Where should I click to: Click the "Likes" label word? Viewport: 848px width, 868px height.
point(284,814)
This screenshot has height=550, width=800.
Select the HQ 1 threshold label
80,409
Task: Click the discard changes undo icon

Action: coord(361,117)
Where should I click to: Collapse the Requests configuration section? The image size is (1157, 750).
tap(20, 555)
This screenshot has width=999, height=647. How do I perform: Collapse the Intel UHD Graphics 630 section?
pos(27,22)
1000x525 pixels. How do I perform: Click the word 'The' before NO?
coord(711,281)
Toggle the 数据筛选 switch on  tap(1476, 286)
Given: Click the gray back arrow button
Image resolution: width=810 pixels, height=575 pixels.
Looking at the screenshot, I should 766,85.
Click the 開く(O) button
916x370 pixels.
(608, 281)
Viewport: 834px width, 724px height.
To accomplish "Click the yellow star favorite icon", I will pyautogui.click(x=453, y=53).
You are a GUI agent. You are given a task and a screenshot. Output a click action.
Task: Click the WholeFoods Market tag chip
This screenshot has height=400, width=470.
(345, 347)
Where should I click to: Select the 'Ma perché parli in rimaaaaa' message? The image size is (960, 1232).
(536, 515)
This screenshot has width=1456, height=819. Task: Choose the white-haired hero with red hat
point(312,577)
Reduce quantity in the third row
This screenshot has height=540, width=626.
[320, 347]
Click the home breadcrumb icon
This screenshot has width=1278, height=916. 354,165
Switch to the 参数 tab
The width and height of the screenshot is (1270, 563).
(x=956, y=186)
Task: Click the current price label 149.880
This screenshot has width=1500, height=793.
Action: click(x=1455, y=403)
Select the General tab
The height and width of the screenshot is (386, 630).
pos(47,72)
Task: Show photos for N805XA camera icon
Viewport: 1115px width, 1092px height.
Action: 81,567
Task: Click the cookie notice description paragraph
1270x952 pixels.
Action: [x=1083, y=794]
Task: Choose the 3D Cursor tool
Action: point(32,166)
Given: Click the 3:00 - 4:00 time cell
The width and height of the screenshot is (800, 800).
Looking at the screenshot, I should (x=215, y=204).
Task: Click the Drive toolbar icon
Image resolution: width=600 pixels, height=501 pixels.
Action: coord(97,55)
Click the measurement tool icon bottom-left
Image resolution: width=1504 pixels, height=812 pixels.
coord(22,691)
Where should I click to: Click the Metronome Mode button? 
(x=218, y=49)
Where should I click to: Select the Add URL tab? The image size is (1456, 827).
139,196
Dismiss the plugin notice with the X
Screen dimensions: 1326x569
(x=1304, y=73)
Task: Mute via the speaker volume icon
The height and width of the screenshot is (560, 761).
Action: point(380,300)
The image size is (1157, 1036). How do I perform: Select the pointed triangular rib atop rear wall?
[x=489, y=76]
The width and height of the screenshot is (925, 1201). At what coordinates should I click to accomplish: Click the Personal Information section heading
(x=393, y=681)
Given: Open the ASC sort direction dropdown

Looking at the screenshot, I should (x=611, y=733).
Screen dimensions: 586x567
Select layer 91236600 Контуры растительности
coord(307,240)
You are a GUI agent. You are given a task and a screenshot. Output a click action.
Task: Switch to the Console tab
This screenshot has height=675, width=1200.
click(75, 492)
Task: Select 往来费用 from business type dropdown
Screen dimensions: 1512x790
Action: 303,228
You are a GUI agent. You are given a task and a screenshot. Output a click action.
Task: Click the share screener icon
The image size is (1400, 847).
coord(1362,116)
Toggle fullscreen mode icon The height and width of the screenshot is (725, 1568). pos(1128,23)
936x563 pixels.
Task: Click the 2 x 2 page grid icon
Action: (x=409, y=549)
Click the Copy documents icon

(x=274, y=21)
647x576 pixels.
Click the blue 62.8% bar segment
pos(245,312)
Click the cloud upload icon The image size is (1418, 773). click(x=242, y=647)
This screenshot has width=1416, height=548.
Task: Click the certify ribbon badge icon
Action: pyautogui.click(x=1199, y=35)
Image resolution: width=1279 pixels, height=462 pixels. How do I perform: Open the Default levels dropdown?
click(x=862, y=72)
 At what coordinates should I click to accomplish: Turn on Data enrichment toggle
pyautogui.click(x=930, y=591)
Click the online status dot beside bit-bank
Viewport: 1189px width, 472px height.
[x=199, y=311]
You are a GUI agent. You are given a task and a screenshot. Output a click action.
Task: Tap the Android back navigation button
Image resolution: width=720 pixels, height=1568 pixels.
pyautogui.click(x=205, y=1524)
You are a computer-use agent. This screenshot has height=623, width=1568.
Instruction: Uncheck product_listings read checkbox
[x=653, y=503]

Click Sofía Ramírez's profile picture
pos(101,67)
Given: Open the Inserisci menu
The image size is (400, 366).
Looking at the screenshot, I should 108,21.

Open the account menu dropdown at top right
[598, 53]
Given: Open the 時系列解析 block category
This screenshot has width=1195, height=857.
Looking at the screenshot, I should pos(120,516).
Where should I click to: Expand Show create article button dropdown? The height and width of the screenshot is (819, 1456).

--- --- ---

*Directions for this task*: An exact copy of the material above is needed.

*The answer*:
Where should I click to: Click the "Likes" label word? Viewport: 848px width, 868px height.
point(284,814)
This screenshot has height=550, width=800.
Select the HQ 1 threshold label
80,409
Task: Click the discard changes undo icon

Action: coord(361,117)
Where should I click to: Collapse the Requests configuration section? The image size is (1157, 750).
tap(20, 555)
This screenshot has width=999, height=647. How do I perform: Collapse the Intel UHD Graphics 630 section?
pos(27,22)
1000x525 pixels. How do I perform: Click the word 'The' before NO?
coord(711,281)
Toggle the 数据筛选 switch on  tap(1476, 286)
Given: Click the gray back arrow button
Image resolution: width=810 pixels, height=575 pixels.
Looking at the screenshot, I should 766,85.
Click the 開く(O) button
916x370 pixels.
(608, 281)
Viewport: 834px width, 724px height.
To accomplish "Click the yellow star favorite icon", I will pyautogui.click(x=453, y=53).
You are a GUI agent. You are given a task and a screenshot. Output a click action.
Task: Click the WholeFoods Market tag chip
This screenshot has height=400, width=470.
(345, 347)
Where should I click to: Select the 'Ma perché parli in rimaaaaa' message? The image size is (960, 1232).
(536, 515)
This screenshot has width=1456, height=819. Task: Choose the white-haired hero with red hat
point(312,577)
Reduce quantity in the third row
This screenshot has height=540, width=626.
[320, 347]
Click the home breadcrumb icon
This screenshot has width=1278, height=916. 354,165
Switch to the 参数 tab
The width and height of the screenshot is (1270, 563).
(x=956, y=186)
Task: Click the current price label 149.880
This screenshot has width=1500, height=793.
Action: click(x=1455, y=403)
Select the General tab
The height and width of the screenshot is (386, 630).
pos(47,72)
Task: Show photos for N805XA camera icon
Viewport: 1115px width, 1092px height.
Action: 81,567
Task: Click the cookie notice description paragraph
1270x952 pixels.
Action: [x=1083, y=794]
Task: Choose the 3D Cursor tool
Action: point(32,166)
Given: Click the 3:00 - 4:00 time cell
The width and height of the screenshot is (800, 800).
Looking at the screenshot, I should (x=215, y=204).
Task: Click the Drive toolbar icon
Image resolution: width=600 pixels, height=501 pixels.
Action: coord(97,55)
Click the measurement tool icon bottom-left
Image resolution: width=1504 pixels, height=812 pixels.
coord(22,691)
Where should I click to: Click the Metronome Mode button? 
(x=218, y=49)
Where should I click to: Select the Add URL tab? The image size is (1456, 827).
139,196
Dismiss the plugin notice with the X
Screen dimensions: 1326x569
(x=1304, y=73)
Task: Mute via the speaker volume icon
The height and width of the screenshot is (560, 761).
Action: point(380,300)
The image size is (1157, 1036). How do I perform: Select the pointed triangular rib atop rear wall?
[x=489, y=76]
The width and height of the screenshot is (925, 1201). At what coordinates should I click to accomplish: Click the Personal Information section heading
(x=393, y=681)
Given: Open the ASC sort direction dropdown

Looking at the screenshot, I should (x=611, y=733).
Screen dimensions: 586x567
Select layer 91236600 Контуры растительности
coord(307,240)
You are a GUI agent. You are given a task and a screenshot. Output a click action.
Task: Switch to the Console tab
This screenshot has height=675, width=1200.
click(75, 492)
Task: Select 往来费用 from business type dropdown
Screen dimensions: 1512x790
Action: 303,228
You are a GUI agent. You are given a task and a screenshot. Output a click action.
Task: Click the share screener icon
The image size is (1400, 847).
coord(1362,116)
Toggle fullscreen mode icon The height and width of the screenshot is (725, 1568). pos(1128,23)
936x563 pixels.
Task: Click the 2 x 2 page grid icon
Action: (x=409, y=549)
Click the Copy documents icon

(x=274, y=21)
647x576 pixels.
Click the blue 62.8% bar segment
pos(245,312)
Click the cloud upload icon The image size is (1418, 773). click(x=242, y=647)
This screenshot has width=1416, height=548.
Task: Click the certify ribbon badge icon
Action: pyautogui.click(x=1199, y=35)
Image resolution: width=1279 pixels, height=462 pixels. How do I perform: Open the Default levels dropdown?
click(x=862, y=72)
 At what coordinates should I click to accomplish: Turn on Data enrichment toggle
pyautogui.click(x=930, y=591)
Click the online status dot beside bit-bank
Viewport: 1189px width, 472px height.
[x=199, y=311]
You are a GUI agent. You are given a task and a screenshot. Output a click action.
Task: Tap the Android back navigation button
Image resolution: width=720 pixels, height=1568 pixels.
pyautogui.click(x=205, y=1524)
You are a computer-use agent. This screenshot has height=623, width=1568.
Instruction: Uncheck product_listings read checkbox
[x=653, y=503]

Click Sofía Ramírez's profile picture
pos(101,67)
Given: Open the Inserisci menu
The image size is (400, 366).
Looking at the screenshot, I should 108,21.

Open the account menu dropdown at top right
[598, 53]
Given: Open the 時系列解析 block category
This screenshot has width=1195, height=857.
Looking at the screenshot, I should pos(120,516).
Where should I click to: Expand Show create article button dropdown? The height and width of the screenshot is (819, 1456).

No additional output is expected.